I bought my last two new cars that way, both in September to take advantage of dealer pricing.  I was shopping two Saturn dealerships to see what they had for leftovers.  Saturn of Nashua needed to move some stock so they took $500 off sticker for the three leftover SL2 models on the lot.  So I went to Worcester to see if they were running the same promo.  The folks at Saturn of Worcester were quite taken aback when I told them I could get the same leftover 99 model in NH for 500 less.  They quickly called the corporate office and confirmed that some dealerships were given the authority to lower the sticker price by $500 to move their holdover stock, but the Worcester branch was not one of them.  Wanting to keep my business they quickly offered my wife $1000 more for her trade than they originally quoted.  We signed the papers then and there, not telling them the Nashua office had low-balled us on the trade in value anyway.  We got the car we wanted and ended up getting 69% of the original price of our three year old model.  What a country!


----------



## skijay (May 28, 2004)

Saturns are decent cars.  They last and the body retains it's good looks over the years.  I also own a 1997 SL2 that I bought new as a commuter car.  Here is the list of mechanical problems in 7 years:  Engine mount replacement ($150) and muffler strap ($75).

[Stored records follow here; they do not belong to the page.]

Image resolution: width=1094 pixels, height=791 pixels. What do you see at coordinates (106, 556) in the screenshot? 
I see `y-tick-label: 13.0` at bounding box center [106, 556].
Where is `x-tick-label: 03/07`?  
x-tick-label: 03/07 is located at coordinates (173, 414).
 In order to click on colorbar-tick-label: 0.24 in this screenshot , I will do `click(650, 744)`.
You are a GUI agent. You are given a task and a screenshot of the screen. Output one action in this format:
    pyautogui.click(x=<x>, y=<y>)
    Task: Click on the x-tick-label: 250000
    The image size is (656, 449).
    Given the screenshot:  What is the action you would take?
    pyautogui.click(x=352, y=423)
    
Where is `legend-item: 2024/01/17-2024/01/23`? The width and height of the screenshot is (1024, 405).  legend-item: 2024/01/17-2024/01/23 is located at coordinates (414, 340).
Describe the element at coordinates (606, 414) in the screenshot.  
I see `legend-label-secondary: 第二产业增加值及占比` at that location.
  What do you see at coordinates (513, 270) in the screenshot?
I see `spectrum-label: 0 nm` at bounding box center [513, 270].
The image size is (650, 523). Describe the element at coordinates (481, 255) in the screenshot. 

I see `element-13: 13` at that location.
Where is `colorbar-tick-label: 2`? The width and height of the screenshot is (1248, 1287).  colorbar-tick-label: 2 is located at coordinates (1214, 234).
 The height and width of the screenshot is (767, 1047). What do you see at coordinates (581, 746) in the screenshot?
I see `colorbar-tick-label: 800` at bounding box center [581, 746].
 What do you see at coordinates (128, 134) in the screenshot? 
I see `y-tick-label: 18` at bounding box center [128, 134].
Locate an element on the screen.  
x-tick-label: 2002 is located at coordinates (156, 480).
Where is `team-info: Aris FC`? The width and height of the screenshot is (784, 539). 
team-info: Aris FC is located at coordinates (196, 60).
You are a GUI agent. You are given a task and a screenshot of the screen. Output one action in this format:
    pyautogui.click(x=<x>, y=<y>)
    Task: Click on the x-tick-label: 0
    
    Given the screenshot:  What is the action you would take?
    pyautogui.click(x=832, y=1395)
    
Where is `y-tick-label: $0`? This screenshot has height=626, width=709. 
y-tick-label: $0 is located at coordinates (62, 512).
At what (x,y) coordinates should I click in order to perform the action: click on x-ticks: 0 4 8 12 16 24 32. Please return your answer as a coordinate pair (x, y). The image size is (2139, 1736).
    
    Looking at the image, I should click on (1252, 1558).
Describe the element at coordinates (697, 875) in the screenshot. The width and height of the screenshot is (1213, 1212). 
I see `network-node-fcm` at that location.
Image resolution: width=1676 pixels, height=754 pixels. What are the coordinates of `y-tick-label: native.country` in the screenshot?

Everything is still original including the exhaust and brakes.  T

That is the reason I own a VUE!


----------



## Greg (Jun 12, 2004)

After Monday, we'll be the proud new owners of a new 2004 Jeep Grand Cherokee Laredo! I test drove one today and then called around to 6 dealers. I found one that started at his invoice cost, before applying $4,500 in rebates. After all is said and done the truck will cost us just $4,000 more than our Cherokee cost us in 1999! Not to mention free lifetime oil changes and car washes! Shweet!  8)


----------



## skijay (Jun 13, 2004)

Congratulations on the purchase!


----------